We currently limit the number of commands that we process concurrently based only on a configuration setting and/or the number of CPU cores. We don't take into account memory usage at all.
As long as this is the case, it will be possible for clients to cause an OOM and crash PuppetDB by submitting several simultaneous commands with very large payloads.
It seems like there are some options we could consider for taking into account memory usage when determining how many commands to process in parallel. For example, if it's possible for us to peek at an ActiveMQ message before we read it from the queue, and determine what its size is, then we could potentially do something with that data.
One idea might be to just keep an atom around whose value is an integer containing the sum of the original size of all of the messages that are currently being processed. We could provide a configuration setting that limited this to some upper bound, and then simply block new command processor threads from starting work on a message until the value of the atom was below the threshold.
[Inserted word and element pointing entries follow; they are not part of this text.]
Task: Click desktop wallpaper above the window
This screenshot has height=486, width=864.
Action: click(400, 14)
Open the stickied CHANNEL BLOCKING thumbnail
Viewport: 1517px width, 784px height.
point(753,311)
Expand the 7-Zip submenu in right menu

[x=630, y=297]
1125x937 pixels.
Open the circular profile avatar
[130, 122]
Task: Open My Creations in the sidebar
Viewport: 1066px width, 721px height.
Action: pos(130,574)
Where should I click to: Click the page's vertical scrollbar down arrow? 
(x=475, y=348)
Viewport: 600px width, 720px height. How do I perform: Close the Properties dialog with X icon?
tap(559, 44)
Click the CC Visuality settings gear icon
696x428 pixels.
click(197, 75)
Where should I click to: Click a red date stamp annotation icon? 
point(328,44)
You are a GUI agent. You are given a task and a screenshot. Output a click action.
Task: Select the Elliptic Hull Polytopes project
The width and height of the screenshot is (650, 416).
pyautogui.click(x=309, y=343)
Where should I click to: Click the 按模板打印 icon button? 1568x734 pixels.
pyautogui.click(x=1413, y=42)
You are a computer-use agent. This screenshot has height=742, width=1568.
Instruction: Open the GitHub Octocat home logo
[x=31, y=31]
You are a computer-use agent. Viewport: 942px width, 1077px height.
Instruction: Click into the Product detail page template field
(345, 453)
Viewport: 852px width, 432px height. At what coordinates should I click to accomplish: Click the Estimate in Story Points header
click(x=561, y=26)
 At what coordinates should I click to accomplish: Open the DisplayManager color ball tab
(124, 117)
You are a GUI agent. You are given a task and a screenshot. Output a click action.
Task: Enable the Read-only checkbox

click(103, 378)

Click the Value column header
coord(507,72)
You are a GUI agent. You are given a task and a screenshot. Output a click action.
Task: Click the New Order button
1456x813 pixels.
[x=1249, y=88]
If we wanted to get fancier, we could try to do some calculation based on the knowledge that whatever the message size is, we probably need 4x that amount of RAM in order to process the command, so we could do something like:
if (MAX_HEAP - 100MB) - (4 * CURRENT_VALUE_OF_ATOM) < (4 * NEXT_MESSAGE_SIZE)
These are obviously tricky and a bit risky, and I admittedly have not thought through them very far... but it seems like we could probably come up with something that would make it significantly more difficult to OOM the server.